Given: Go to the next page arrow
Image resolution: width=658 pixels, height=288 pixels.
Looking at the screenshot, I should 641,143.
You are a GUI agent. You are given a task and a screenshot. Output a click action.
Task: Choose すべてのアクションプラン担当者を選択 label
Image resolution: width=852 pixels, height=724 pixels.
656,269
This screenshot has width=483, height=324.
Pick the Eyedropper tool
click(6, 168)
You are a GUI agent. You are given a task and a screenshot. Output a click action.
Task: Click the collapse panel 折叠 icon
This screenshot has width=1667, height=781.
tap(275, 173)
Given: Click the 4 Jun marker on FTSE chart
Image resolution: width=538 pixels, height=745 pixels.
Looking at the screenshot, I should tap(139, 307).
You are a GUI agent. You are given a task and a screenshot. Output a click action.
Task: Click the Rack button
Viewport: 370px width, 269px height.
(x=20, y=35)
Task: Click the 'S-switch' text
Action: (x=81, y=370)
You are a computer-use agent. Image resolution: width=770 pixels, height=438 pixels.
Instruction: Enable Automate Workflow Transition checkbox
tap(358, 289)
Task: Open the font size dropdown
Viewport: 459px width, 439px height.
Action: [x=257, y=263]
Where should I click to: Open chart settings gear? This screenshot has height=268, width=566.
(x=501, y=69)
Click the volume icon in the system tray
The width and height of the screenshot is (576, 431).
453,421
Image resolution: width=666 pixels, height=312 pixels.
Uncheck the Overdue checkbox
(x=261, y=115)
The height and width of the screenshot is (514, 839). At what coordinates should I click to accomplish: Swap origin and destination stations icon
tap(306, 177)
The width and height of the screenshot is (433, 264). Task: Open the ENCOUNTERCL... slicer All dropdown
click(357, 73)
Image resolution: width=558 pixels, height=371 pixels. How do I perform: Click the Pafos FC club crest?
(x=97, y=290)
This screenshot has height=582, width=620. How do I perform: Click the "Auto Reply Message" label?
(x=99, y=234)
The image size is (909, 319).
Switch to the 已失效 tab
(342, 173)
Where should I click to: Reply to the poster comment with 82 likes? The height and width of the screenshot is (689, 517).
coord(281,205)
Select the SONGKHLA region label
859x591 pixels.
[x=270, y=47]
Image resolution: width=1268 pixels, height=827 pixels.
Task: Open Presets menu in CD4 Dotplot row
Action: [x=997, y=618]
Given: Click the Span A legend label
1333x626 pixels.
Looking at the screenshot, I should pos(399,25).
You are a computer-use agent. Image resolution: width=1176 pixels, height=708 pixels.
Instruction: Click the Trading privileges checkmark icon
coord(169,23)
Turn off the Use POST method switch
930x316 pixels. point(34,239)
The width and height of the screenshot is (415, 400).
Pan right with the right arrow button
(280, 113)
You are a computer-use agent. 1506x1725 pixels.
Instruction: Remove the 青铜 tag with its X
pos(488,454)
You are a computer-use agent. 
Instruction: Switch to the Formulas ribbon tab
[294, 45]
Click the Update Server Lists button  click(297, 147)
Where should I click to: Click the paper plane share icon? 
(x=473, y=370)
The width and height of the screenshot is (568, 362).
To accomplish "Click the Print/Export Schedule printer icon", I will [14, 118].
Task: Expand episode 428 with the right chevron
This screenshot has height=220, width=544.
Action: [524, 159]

+-------+

Rewrite all of the lines above, replacing each occurrence of "checkbox" with "check box" and leaving everything else unchanged.

Given: Go to the next page arrow
Image resolution: width=658 pixels, height=288 pixels.
Looking at the screenshot, I should 641,143.
You are a GUI agent. You are given a task and a screenshot. Output a click action.
Task: Choose すべてのアクションプラン担当者を選択 label
Image resolution: width=852 pixels, height=724 pixels.
656,269
This screenshot has width=483, height=324.
Pick the Eyedropper tool
click(6, 168)
You are a GUI agent. You are given a task and a screenshot. Output a click action.
Task: Click the collapse panel 折叠 icon
This screenshot has width=1667, height=781.
tap(275, 173)
Given: Click the 4 Jun marker on FTSE chart
Image resolution: width=538 pixels, height=745 pixels.
Looking at the screenshot, I should tap(139, 307).
You are a GUI agent. You are given a task and a screenshot. Output a click action.
Task: Click the Rack button
Viewport: 370px width, 269px height.
(x=20, y=35)
Task: Click the 'S-switch' text
Action: (x=81, y=370)
You are a computer-use agent. Image resolution: width=770 pixels, height=438 pixels.
Instruction: Enable Automate Workflow Transition check box
tap(358, 289)
Task: Open the font size dropdown
Viewport: 459px width, 439px height.
Action: [x=257, y=263]
Where should I click to: Open chart settings gear? This screenshot has height=268, width=566.
(x=501, y=69)
Click the volume icon in the system tray
The width and height of the screenshot is (576, 431).
453,421
Image resolution: width=666 pixels, height=312 pixels.
Uncheck the Overdue check box
(x=261, y=115)
The height and width of the screenshot is (514, 839). At what coordinates should I click to accomplish: Swap origin and destination stations icon
tap(306, 177)
The width and height of the screenshot is (433, 264). Task: Open the ENCOUNTERCL... slicer All dropdown
click(357, 73)
Image resolution: width=558 pixels, height=371 pixels. How do I perform: Click the Pafos FC club crest?
(x=97, y=290)
This screenshot has height=582, width=620. How do I perform: Click the "Auto Reply Message" label?
(x=99, y=234)
The image size is (909, 319).
Switch to the 已失效 tab
(342, 173)
Where should I click to: Reply to the poster comment with 82 likes? The height and width of the screenshot is (689, 517).
coord(281,205)
Select the SONGKHLA region label
859x591 pixels.
[x=270, y=47]
Image resolution: width=1268 pixels, height=827 pixels.
Task: Open Presets menu in CD4 Dotplot row
Action: [x=997, y=618]
Given: Click the Span A legend label
1333x626 pixels.
Looking at the screenshot, I should pos(399,25).
You are a computer-use agent. Image resolution: width=1176 pixels, height=708 pixels.
Instruction: Click the Trading privileges checkmark icon
coord(169,23)
Turn off the Use POST method switch
930x316 pixels. point(34,239)
The width and height of the screenshot is (415, 400).
Pan right with the right arrow button
(280, 113)
You are a computer-use agent. 1506x1725 pixels.
Instruction: Remove the 青铜 tag with its X
pos(488,454)
You are a computer-use agent. 
Instruction: Switch to the Formulas ribbon tab
[294, 45]
Click the Update Server Lists button  click(297, 147)
Where should I click to: Click the paper plane share icon? 
(x=473, y=370)
The width and height of the screenshot is (568, 362).
To accomplish "Click the Print/Export Schedule printer icon", I will [14, 118].
Task: Expand episode 428 with the right chevron
This screenshot has height=220, width=544.
Action: [524, 159]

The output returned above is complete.